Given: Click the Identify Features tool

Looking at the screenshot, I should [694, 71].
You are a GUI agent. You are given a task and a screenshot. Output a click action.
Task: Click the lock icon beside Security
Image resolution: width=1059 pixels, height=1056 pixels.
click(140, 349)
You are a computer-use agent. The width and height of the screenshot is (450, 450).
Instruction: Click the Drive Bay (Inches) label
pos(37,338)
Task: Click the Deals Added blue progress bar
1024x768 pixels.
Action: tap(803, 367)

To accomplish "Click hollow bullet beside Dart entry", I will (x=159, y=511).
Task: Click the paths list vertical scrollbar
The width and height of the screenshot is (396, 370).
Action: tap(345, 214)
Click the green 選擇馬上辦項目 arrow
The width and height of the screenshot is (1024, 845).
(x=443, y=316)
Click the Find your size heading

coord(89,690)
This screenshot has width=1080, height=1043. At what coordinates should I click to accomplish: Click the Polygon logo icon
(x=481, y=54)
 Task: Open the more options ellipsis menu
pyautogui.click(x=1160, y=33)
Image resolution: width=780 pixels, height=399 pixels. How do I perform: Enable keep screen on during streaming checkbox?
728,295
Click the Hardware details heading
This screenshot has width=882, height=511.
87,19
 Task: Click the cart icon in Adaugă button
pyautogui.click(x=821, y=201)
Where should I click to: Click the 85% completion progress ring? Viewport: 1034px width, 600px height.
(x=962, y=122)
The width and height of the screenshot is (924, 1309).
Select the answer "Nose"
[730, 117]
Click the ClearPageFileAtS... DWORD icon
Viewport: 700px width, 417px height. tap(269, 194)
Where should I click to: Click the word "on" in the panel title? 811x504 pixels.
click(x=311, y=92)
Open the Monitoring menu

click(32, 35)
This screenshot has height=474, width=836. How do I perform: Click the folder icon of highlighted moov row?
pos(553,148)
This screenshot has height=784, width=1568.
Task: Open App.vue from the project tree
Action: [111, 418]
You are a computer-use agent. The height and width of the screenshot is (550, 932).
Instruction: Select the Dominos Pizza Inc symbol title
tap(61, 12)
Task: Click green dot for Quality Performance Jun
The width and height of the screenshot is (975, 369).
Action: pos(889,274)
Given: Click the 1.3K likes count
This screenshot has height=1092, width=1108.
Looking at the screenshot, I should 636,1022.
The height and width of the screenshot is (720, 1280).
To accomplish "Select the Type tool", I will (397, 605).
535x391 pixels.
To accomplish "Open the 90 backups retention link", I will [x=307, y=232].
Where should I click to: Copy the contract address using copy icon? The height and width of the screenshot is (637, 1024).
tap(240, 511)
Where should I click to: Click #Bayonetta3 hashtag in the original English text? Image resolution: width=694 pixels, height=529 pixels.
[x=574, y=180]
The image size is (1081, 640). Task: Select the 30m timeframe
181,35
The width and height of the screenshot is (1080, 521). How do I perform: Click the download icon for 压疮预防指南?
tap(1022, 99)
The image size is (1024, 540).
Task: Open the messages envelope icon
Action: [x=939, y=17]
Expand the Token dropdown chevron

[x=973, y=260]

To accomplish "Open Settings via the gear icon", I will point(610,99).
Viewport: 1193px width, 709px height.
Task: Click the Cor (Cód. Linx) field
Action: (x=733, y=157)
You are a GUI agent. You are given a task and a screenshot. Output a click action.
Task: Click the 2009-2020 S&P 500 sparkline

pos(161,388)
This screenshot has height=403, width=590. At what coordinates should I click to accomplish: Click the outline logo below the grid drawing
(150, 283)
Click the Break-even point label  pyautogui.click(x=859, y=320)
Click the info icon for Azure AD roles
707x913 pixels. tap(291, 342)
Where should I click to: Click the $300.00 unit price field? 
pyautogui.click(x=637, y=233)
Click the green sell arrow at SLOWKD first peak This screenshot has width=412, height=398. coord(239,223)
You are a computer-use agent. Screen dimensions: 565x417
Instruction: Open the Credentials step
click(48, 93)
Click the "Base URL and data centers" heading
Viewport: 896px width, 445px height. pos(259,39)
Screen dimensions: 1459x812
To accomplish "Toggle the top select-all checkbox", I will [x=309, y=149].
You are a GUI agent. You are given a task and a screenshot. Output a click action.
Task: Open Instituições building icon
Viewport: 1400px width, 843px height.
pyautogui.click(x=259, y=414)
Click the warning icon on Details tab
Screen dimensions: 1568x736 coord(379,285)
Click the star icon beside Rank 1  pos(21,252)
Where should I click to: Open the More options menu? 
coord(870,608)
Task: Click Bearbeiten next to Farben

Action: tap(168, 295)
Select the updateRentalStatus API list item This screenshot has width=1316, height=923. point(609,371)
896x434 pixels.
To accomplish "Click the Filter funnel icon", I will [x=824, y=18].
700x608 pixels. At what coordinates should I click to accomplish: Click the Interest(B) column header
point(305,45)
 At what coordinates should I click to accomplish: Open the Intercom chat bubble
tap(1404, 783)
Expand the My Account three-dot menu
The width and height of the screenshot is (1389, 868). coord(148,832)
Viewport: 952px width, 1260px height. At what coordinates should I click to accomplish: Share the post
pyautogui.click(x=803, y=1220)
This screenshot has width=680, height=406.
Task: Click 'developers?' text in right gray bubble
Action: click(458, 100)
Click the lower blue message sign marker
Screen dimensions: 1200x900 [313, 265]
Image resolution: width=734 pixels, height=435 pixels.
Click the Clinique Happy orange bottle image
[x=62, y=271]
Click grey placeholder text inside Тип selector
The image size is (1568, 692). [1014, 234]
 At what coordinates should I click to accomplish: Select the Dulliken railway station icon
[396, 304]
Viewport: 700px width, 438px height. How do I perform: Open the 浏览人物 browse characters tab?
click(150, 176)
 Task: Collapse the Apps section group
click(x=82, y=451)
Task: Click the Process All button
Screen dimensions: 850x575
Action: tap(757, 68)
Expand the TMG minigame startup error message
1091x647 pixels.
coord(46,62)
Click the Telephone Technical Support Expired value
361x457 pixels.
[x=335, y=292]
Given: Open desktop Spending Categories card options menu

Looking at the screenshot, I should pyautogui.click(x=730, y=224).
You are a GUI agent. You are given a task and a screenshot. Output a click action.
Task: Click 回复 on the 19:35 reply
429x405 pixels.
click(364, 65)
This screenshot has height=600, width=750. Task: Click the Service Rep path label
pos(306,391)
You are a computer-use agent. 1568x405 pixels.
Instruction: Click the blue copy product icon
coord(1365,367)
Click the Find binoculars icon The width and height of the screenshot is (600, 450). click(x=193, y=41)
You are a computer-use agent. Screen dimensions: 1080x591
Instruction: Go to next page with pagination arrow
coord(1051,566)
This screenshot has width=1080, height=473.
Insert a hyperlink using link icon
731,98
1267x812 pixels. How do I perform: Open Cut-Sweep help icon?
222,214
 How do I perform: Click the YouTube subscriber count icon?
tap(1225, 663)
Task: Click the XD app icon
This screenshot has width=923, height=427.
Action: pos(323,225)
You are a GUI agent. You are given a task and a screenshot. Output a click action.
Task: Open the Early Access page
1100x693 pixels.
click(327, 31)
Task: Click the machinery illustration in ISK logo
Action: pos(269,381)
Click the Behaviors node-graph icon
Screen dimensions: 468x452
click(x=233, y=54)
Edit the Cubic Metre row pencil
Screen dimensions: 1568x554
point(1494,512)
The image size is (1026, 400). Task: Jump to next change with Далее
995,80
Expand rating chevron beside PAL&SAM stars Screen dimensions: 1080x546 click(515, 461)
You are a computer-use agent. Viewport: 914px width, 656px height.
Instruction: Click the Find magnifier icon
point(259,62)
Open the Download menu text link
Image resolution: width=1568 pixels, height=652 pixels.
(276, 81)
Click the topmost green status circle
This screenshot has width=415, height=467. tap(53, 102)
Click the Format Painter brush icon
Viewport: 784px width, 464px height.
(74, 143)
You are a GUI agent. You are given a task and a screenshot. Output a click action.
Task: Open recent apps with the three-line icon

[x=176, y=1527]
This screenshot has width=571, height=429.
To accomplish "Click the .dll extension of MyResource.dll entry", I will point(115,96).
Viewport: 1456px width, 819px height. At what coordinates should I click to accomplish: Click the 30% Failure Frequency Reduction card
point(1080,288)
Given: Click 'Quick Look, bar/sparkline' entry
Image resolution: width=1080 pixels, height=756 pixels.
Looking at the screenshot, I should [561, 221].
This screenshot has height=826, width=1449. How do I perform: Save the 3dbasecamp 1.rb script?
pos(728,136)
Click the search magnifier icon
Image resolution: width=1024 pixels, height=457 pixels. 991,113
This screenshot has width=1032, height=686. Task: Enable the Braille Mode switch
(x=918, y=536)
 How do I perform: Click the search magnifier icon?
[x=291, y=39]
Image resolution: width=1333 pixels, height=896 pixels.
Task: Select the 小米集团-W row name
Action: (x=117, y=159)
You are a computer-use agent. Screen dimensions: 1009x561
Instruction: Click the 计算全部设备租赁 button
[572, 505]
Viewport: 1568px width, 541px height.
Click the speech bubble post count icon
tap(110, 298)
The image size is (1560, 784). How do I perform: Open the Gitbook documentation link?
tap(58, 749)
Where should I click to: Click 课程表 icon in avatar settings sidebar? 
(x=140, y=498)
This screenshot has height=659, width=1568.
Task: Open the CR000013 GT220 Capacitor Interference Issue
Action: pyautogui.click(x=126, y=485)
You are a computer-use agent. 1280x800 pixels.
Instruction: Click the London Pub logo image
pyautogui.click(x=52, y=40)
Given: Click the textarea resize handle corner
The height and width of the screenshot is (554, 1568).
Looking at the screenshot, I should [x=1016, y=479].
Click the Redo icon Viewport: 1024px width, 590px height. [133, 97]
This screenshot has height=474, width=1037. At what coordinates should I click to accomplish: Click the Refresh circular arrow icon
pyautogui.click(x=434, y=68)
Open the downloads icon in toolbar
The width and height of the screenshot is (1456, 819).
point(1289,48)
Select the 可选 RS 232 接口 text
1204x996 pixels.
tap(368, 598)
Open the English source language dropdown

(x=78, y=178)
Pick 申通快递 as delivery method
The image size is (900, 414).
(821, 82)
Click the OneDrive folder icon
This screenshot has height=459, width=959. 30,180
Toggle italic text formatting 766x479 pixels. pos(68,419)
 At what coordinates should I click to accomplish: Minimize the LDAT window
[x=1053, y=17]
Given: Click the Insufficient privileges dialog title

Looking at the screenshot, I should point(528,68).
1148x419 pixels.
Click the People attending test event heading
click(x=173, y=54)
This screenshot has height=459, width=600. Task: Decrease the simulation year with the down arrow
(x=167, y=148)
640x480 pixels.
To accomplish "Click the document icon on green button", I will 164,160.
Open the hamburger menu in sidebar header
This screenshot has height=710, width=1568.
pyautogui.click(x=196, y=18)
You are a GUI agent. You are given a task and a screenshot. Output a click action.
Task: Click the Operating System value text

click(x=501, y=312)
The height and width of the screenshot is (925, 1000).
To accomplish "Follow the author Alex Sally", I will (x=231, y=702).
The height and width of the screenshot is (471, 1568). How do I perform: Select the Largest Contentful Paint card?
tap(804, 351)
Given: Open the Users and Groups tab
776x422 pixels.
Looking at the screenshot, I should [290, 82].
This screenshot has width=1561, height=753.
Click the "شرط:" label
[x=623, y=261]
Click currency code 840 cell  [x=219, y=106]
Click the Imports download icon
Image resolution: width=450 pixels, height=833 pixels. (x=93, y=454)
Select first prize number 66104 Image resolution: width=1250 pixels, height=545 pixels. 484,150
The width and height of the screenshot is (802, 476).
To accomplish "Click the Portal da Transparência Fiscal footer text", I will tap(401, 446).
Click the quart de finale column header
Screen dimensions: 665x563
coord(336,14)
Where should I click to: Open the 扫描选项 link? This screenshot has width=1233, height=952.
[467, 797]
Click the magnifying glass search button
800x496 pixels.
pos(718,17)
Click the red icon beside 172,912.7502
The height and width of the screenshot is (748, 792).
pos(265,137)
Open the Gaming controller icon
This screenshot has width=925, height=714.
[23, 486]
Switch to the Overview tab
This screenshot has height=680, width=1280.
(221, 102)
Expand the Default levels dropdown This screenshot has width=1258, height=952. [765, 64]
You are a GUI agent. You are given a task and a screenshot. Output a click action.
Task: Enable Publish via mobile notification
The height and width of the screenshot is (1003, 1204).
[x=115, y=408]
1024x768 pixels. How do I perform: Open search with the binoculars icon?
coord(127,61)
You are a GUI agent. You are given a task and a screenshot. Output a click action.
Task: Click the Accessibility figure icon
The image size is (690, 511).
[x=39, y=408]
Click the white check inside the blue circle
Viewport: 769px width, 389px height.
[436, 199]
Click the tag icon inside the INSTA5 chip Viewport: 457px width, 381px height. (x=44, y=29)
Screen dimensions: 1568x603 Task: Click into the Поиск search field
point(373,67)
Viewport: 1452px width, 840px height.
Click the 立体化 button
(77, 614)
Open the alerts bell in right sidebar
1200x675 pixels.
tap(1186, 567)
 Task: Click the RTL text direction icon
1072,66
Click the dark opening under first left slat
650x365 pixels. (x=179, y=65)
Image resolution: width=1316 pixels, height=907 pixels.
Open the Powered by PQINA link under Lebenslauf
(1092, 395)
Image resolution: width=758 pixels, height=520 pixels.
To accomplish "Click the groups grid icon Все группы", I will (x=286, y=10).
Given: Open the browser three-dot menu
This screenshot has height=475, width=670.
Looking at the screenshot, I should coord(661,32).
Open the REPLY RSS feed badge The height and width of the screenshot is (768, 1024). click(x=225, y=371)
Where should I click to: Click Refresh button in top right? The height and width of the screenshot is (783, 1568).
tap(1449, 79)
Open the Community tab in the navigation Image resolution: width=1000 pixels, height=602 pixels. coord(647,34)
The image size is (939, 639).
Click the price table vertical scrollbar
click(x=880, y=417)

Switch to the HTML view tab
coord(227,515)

# WHAT YOU HAVE TO DO
Go through the material above and output exactly the lines from the one containing "This screenshot has width=1561, height=753." through the one containing "Image resolution: width=758".

# WORKED SOLUTION
This screenshot has width=1561, height=753.
Click the "شرط:" label
[x=623, y=261]
Click currency code 840 cell  [x=219, y=106]
Click the Imports download icon
Image resolution: width=450 pixels, height=833 pixels. (x=93, y=454)
Select first prize number 66104 Image resolution: width=1250 pixels, height=545 pixels. 484,150
The width and height of the screenshot is (802, 476).
To accomplish "Click the Portal da Transparência Fiscal footer text", I will tap(401, 446).
Click the quart de finale column header
Screen dimensions: 665x563
coord(336,14)
Where should I click to: Open the 扫描选项 link? This screenshot has width=1233, height=952.
[467, 797]
Click the magnifying glass search button
800x496 pixels.
pos(718,17)
Click the red icon beside 172,912.7502
The height and width of the screenshot is (748, 792).
pos(265,137)
Open the Gaming controller icon
This screenshot has width=925, height=714.
[23, 486]
Switch to the Overview tab
This screenshot has height=680, width=1280.
(221, 102)
Expand the Default levels dropdown This screenshot has width=1258, height=952. [765, 64]
You are a GUI agent. You are given a task and a screenshot. Output a click action.
Task: Enable Publish via mobile notification
The height and width of the screenshot is (1003, 1204).
[x=115, y=408]
1024x768 pixels. How do I perform: Open search with the binoculars icon?
coord(127,61)
You are a GUI agent. You are given a task and a screenshot. Output a click action.
Task: Click the Accessibility figure icon
The image size is (690, 511).
[x=39, y=408]
Click the white check inside the blue circle
Viewport: 769px width, 389px height.
[436, 199]
Click the tag icon inside the INSTA5 chip Viewport: 457px width, 381px height. (x=44, y=29)
Screen dimensions: 1568x603 Task: Click into the Поиск search field
point(373,67)
Viewport: 1452px width, 840px height.
Click the 立体化 button
(77, 614)
Open the alerts bell in right sidebar
1200x675 pixels.
tap(1186, 567)
 Task: Click the RTL text direction icon
1072,66
Click the dark opening under first left slat
650x365 pixels. (x=179, y=65)
Image resolution: width=1316 pixels, height=907 pixels.
Open the Powered by PQINA link under Lebenslauf
(1092, 395)
Image resolution: width=758 pixels, height=520 pixels.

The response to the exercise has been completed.